While some are quick to note that teaching often comes with working 10 months out of the year instead of 12, many others in various professions like engineering, business, or finance, aren’t tasked with being exposed to the burdens of young people-daily. Story after story, my mind recalls all the things I carried home as a school principal and teacher. Like the time one of my students asked me to help him find somewhere to take a shower because he hadn’t been able to bathe in days, or the student who I saw eating from the trash can in a community eligible school that was 100% free lunch, or the student who ran away from home one weekend, whose father had allegedly attempted to kill her as a going child and mother was a known prostitute, or the student who was murdered by her grandfather after losing her mother to cancer, and surviving a nasty divorce. Those are just a few of the stories that live in my heart, and that I carried and still carry with me each day.
What some don’t quite seem to understand is that being stressed about a product coming in on time so that production of a device can be complete by the deadline or a delay on shipment causing an issue with quarterly projections don’t quite feel the same as the stories above. As educators we work with human beings and while there is no greater joy or assurance of the difference we make, an investment in the wellness of educators-mind, body, and spirit-is long over due.

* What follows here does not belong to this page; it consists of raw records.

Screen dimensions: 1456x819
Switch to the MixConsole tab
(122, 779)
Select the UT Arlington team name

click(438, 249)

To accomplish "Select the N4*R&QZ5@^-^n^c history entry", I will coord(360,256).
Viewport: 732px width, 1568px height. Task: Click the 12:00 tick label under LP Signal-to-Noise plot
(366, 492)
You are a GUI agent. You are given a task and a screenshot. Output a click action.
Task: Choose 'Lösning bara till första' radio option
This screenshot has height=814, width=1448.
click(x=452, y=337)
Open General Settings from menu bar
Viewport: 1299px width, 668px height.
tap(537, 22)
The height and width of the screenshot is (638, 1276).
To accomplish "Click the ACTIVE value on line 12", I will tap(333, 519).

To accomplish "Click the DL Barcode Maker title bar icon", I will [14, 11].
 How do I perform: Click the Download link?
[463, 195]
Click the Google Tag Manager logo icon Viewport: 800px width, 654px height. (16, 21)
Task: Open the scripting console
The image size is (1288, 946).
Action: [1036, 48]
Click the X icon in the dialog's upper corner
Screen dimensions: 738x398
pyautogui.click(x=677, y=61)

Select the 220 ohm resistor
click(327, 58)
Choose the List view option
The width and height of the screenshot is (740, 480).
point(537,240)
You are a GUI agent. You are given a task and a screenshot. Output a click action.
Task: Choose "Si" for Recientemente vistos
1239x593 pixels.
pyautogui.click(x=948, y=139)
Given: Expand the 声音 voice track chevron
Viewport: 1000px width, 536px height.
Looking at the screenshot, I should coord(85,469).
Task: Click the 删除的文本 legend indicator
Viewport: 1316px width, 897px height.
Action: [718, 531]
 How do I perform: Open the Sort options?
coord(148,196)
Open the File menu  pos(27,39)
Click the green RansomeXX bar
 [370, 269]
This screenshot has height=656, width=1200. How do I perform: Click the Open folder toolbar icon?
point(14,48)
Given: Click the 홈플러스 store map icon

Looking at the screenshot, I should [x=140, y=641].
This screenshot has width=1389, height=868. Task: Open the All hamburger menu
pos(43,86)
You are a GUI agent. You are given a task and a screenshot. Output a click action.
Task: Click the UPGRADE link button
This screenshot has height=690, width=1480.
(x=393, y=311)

We’ve subscribed to an educators are givers and not takers mentality for far too long. The missionary nature of our work and our deep desire to love and educate children doesn’t mean we are equipped to handle all that we are faced with in today’s public schools. We, too, need help. Our emotional well-being has a direct impact on our children and when we are healthy, we can be better educators for students and better people for ourselves.
I’ve often wondered what would happen if schools were built to include a wellness center for staff-a place where educators could exercise, meditate, sit quietly, or even work with a counselor. What if we had a registered dietitian on staff who helped staff develop and maintain healthy eating habits? What if we had group therapy sessions where teachers had a place to talk about and deal with what they are facing but also were able to receive recommendations on next steps and how to deal with the stress in healthy and healing ways? Think about the teacher who is trying to help her students be proficient in the area of social-emotional learning but also dealing with her alcoholic husband and heroine addicted child. Is it whining to say that the teacher is over burdened? Should she simply have chosen a different profession if she didn’t really love teaching? Should her dedications and commitment be questioned because she is unable to “leave her problems at the door” when she arrives at school? I know that teacher because I was her principal.
Contrary to what I’ve heard from many and may have been guilty of saying myself in the past, none of us leave our burdens at the door when we enter work. They live within us, in our hearts and in our minds, and they have a tendency to manifest when we feel like we can’t control what’s happening to us personally or professionally. Why should we expect folks to operate absent from who they are, their lived experiences, the good, bad, and ugly?
Would an increased focus on wellness and the social emotional health of educators result in an improves retention rate of principals and teachers? Might we be able to keep new teachers who tend to leave within the first five years in the profession longer? Might we be able to keep administrators in high poverty schools that have 30% principal turnover rates in their positions longer and more successfully? Might our nation prove well to invest in those who care for its’ children as much as it says it cares for its’ children?
I could be way off base, but I am willing to bet that any educator who reads this will likely be in agreement that the social emotional learning movement can not be absent of the need to invest in the wellness of educators.